Using lists compiled by the American Red Cross, FBI Honolulu, Maui Police Department and the government Emergency Management Agency, U.S. law enforcement officials were able to narrow the estimates, Bissen explained in a video released on social media.
Of the 114 people killed, 27 were identified and 11 families were notified, Bissen said.
The FBI and Maui County Coroner are collaborating as part of a joint effort to identify the recovered remains of those who perished in what is now being noted as the fire is the deadliest American wildfire in the last several decades.
The 850 number came own from 2,000 after more than 1,285 people were found, identified and marked as safe.
The number is an improvement from estimates given by Hawaii Gov. Josh Green, who on Sunday morning told CBS News’ “Meet the Press” that “more than 1,000 [people] are unaccounted for, about 1,050,” adding that the search “will take several weeks still.”
So far, search and rescue teams have reportedly covered an estimated 85% of the Maui landscapes. The search has partially been obstructed and slowed down by large buildings which were damaged during the fire, making searching unsafe for rescuers.

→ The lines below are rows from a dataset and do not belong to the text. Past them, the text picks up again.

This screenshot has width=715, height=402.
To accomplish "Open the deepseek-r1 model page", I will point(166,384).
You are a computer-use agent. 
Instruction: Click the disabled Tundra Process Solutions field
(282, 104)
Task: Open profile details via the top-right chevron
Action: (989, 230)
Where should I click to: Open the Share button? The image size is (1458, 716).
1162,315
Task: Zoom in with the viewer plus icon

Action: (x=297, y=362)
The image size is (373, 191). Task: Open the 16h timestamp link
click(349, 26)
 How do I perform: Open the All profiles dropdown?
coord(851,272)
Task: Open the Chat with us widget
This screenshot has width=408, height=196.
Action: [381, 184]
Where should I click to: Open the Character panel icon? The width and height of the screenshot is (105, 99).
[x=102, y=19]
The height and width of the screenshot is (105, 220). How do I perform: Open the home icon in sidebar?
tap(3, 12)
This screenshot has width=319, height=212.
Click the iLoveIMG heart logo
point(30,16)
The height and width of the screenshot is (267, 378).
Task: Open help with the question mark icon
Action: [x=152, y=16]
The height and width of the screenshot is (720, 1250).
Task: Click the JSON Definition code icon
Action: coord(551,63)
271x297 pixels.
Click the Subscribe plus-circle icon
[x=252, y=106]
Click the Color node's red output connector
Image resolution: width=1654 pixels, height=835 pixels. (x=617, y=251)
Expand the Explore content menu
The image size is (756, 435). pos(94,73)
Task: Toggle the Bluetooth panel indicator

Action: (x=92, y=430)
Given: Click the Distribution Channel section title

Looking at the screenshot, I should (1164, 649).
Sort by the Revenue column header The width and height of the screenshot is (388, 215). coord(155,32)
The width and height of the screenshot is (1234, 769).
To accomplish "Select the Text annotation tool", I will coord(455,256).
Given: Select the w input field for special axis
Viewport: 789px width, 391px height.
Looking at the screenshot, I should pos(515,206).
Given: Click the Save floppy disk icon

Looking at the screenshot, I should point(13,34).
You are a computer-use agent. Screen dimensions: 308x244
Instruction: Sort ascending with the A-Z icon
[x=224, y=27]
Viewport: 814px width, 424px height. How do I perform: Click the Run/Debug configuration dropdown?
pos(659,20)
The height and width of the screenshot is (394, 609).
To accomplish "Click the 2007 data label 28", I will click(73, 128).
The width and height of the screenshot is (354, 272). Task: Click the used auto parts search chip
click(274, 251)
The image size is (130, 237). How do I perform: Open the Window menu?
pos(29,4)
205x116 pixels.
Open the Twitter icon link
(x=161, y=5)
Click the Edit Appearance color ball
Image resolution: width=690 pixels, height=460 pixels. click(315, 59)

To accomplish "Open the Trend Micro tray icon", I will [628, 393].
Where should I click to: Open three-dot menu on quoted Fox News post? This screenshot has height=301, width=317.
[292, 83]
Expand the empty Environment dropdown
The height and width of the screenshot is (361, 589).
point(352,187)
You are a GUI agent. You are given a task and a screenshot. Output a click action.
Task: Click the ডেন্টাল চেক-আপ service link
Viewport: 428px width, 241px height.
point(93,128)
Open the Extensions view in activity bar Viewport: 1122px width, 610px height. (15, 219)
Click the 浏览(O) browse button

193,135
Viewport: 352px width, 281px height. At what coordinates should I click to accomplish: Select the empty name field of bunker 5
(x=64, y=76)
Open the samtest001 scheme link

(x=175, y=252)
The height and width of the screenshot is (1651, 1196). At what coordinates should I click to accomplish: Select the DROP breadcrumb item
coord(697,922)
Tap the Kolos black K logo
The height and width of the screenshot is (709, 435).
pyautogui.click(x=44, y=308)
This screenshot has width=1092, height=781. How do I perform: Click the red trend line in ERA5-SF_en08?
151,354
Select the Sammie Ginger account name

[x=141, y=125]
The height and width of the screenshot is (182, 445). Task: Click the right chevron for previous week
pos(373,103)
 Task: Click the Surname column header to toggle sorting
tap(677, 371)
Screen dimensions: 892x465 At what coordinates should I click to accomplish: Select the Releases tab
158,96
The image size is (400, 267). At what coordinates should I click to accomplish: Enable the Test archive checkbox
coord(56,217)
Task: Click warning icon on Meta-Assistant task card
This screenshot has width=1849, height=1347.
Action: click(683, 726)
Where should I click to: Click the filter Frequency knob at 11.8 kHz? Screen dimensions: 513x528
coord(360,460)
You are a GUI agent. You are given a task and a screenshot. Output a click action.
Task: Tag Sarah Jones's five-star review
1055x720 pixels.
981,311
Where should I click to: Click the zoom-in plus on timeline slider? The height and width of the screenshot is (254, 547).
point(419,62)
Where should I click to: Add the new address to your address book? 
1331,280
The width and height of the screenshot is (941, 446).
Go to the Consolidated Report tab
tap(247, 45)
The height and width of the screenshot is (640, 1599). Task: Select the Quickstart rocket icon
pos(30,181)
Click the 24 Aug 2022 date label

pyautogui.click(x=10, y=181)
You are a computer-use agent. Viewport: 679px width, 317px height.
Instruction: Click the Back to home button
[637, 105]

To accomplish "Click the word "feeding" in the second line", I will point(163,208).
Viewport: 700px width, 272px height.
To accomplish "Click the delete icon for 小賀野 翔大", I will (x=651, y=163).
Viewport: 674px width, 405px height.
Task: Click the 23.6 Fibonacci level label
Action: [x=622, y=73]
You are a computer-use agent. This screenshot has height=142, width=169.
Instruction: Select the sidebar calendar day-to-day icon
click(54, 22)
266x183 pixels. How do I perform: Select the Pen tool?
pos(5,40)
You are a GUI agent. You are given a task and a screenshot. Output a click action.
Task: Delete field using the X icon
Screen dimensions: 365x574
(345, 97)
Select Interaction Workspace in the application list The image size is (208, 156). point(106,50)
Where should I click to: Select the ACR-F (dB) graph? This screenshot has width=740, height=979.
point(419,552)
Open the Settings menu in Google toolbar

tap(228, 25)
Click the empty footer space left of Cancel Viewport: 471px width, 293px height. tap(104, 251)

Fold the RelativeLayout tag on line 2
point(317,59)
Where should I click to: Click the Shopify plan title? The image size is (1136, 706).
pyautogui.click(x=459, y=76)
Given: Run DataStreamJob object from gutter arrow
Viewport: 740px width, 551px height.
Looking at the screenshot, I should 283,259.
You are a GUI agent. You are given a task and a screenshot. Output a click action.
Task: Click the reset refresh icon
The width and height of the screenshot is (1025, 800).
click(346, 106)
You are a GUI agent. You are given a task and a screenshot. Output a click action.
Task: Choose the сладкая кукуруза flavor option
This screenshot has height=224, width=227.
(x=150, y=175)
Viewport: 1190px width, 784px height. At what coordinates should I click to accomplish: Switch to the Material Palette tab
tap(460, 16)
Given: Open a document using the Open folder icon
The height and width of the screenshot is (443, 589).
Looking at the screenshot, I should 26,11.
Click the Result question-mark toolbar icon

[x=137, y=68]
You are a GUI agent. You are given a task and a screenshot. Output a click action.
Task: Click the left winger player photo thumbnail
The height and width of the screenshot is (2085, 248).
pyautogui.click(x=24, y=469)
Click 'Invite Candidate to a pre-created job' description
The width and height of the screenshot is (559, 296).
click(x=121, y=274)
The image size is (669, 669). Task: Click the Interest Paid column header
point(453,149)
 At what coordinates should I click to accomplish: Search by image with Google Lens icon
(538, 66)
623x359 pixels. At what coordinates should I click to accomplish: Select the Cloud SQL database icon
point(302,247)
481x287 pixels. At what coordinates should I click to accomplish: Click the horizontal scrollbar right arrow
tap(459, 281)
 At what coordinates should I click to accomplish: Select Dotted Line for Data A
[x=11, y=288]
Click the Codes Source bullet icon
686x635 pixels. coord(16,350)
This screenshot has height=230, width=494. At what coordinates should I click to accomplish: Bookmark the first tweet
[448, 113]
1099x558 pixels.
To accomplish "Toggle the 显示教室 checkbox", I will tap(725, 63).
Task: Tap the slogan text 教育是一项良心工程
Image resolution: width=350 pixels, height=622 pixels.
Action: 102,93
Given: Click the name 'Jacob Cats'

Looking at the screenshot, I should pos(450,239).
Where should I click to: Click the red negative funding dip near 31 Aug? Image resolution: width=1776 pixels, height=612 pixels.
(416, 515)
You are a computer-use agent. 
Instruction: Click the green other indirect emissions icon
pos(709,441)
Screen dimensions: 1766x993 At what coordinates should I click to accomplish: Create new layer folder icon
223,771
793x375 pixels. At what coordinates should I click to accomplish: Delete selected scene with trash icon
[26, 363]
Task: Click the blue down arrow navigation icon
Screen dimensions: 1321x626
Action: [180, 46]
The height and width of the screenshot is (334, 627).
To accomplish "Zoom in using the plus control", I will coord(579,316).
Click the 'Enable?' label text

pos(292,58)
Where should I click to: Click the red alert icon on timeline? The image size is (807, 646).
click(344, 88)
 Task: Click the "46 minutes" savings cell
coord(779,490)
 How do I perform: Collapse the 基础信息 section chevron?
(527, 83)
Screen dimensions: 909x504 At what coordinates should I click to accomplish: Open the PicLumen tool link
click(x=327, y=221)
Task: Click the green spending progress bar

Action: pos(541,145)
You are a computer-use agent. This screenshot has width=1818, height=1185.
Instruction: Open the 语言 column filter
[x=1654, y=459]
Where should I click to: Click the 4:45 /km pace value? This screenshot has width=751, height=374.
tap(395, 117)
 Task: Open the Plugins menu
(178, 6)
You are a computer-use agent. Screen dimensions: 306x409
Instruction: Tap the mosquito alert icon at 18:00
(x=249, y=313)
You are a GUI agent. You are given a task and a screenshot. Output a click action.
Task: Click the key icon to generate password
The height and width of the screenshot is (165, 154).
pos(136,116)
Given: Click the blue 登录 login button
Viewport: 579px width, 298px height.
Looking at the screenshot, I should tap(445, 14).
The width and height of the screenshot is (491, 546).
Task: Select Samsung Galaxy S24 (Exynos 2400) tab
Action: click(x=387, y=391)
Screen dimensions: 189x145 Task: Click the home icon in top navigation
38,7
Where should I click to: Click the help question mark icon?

The temperature of the fire has also made it “impossible” to recover some remains, Green explained.
“We are both saddened and relieved about these numbers as we continue the recovery process,” Bissen said in his message Monday. “The number identified will rise, and the number of missing may decrease, but there will be daily fluctuations in the numbers as family members are added and removed from the list.”
Relatives in Maui who are waiting for news about their loved ones have been asked to give authorities DNA samples to help find prospective matches to remains. Some of those samples were being turned over at the Family Assistance Center at a Hyatt hotel in Maui.
Family members who remain in the continental U.S. or other Hawaiian islands have been asked to contact the FBI to schedule a time to turn over a DNA sample.
Bissen said he will hold another press conference Tuesday, Aug. 22. He said that while he usually takes questions from the media, he is asking the public to email his office with questions.
The fires have ignited a massive controversy in Hawaii and in the media since the Maui Emergency Management Agency failed to sound its emergency sirens during the blaze, which began Aug. 8. The agency’s head, Herman Andaya, resigned last week amid rising criticism.